Even though they have a very rigorous program, as you know, of birth control in place -- it's been in place for many years -- nevertheless their population still grows, every three years increases by the entire population of the state of New York, so that they're adding a little over 12 million people per year, net out, births minus deaths, every year.

They have to support that population on an arable land base that is half as large as the U.S. arable land base, and they're losing arable land at roughly the rate of one percent per year, because the land gets plowed up in order to build highways, expand cities, and so on and so forth.

If you look at the Chinese physical environment, because part of the summit will address itself to environmental issues, you have to keep in mind several fairly, I think, striking issues. First of all, in almost every major resource, China has less than the global per capita average availability of that resource, whether it's forest, grasslands, water resources -- you name it. And China is in the bottom half of the countries of the world on a per capita basis in terms of availability of those resources.

It is fair to say that China now has a greater environmental crisis than any other country in the history of the human race at a comparable stage of economic development. There is no substantial body of water in China that is not polluted. China's air is highly contaminated. They face environmental problems of absolutely dramatic consequence. Let me just give you one or two examples.

On the water side, China suffers from a severe water shortage in addition to tremendous water pollution. The water table in North China -- how far you have to go down before you hit water -- drops by three feet per year. It has dropped by three feet per year since 1960. And so, of China's roughly 540 cities, more than 300 are severely water short. So the water is a desperately short resource in China.

If you look at air pollution, just give you one number on that. The World Health Organization says maximum suspended particulate matter that is compatible with human health is 90 microns per cubic meter of air. If you look at China as a whole, the average is about 400 microns per cubic meter of air now. That reflects the fact that their major source of energy is coal; they don't have other sources of energy that are nearly adequate to meet China's needs. That coal adds a lot of pollution to the environment as they burn it, and they rely on it for 76 percent of their energy, and that is not going to change in the near future.

And then, finally, as the Chinese look around in an era after the Cold War, they see that they still live in a very tough neighborhood. Where we have Canada, they have Russia. And if any of you knows what the future of Russia is, you're in better shape than I am or than any of the Chinese are. Instead of Mexico, they have Vietnam. Instead of the Gorges Bank, they have North Korea, South Korea and Japan.

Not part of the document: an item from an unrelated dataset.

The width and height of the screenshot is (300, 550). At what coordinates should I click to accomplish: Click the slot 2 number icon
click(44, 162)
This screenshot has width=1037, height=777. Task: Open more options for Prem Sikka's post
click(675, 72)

And they don't trust Japan and they are obviously worried about developments on the Korean Peninsula. Instead of worrying about the salmon run to their west, they worry about subversion by militant Muslim groups outside of -- coming out of Afghanistan or from the former Soviet Central Asia.

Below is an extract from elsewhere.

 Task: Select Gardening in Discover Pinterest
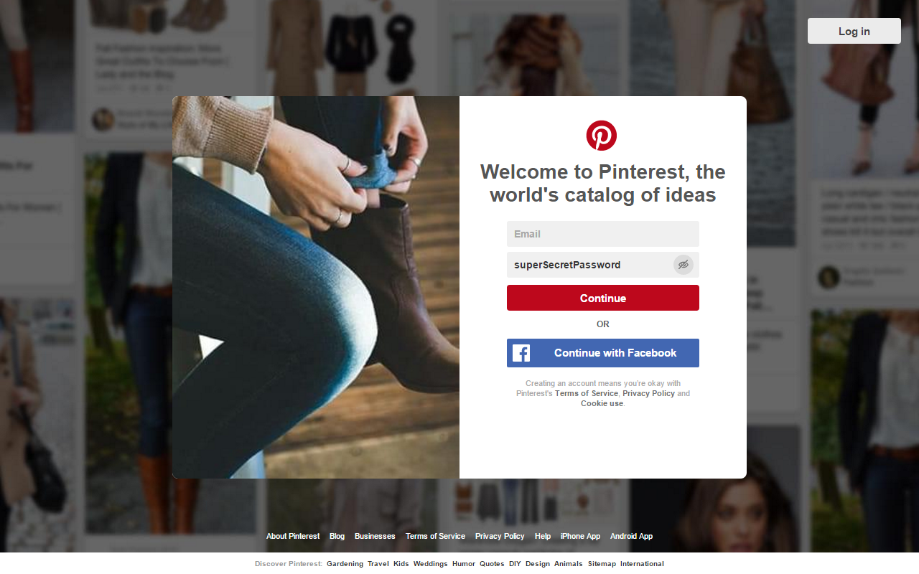pyautogui.click(x=345, y=564)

So we look around at the end of the Cold War and say the world is doing very well and it's basically an economic game out there. They look around at the end of the Cold War and say, we still live in a very difficult neighborhood and we recognize the game is basically economic, but we've got some security concerns here that are really fairly substantial.

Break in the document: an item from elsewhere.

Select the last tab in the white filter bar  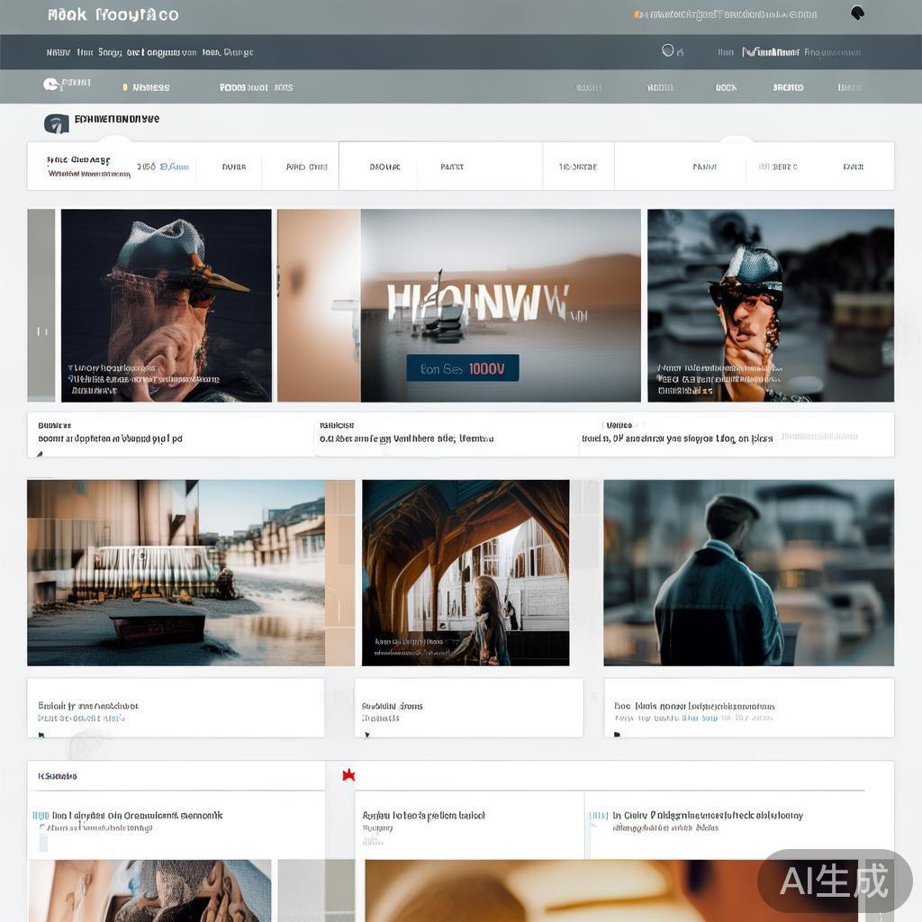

So the conditions of China, in short, are tough. The constraints that they face are difficult and the leadership of China as it looks to the future always thinks in terms of the constraints, of the size of the population, the limits of the arable land base and security issues in their environment.

Let me also make a couple of comments about the long sweep of China's modern history because that deeply affects the way China's leaders see their tasks and their challenges. The fundamental fact of the history of the last 150 years of China is that the industrialized countries, first in the West and then including Japan, use their strong increment and power based on the Industrial Revolution in a way that brought China from a great civilization to the sick man of Asia. That essentially destroyed Chinese imperial system that had lasted four millennia.

The net result was that from 1912 to 1949, at no time did China have a national government that even in minimal terms was able to extend its reach to the entire country. That was ended only with the victory of the Communist Party in a civil war in 1949. From 1912 to 1989, you cannot find a decade in China that did not witness large-scale civil violence by some Chinese against other Chinese over political issues, so that the entire 20th century, up until this decade for China, has been characterized by substantial levels of political violence domestically, regardless of the government in power, regardless of the period of time.

When you take this history and these constraints into accounts, it seems to me the Chinese have three basic goals. One, obviously national unity. And the way the Chinese see national unity is overcoming the dismemberment of the country that was imposed on them by stronger powers that were more economically developed over the past century and more.

The second goal is economic development because, in part, they recognize that national strength that brought them low was based on more rapid economic development in other countries, so they are determined to develop their economy, they make that their top priority. And it is both to stand tall among nations and also to improve the standard of living of their own population.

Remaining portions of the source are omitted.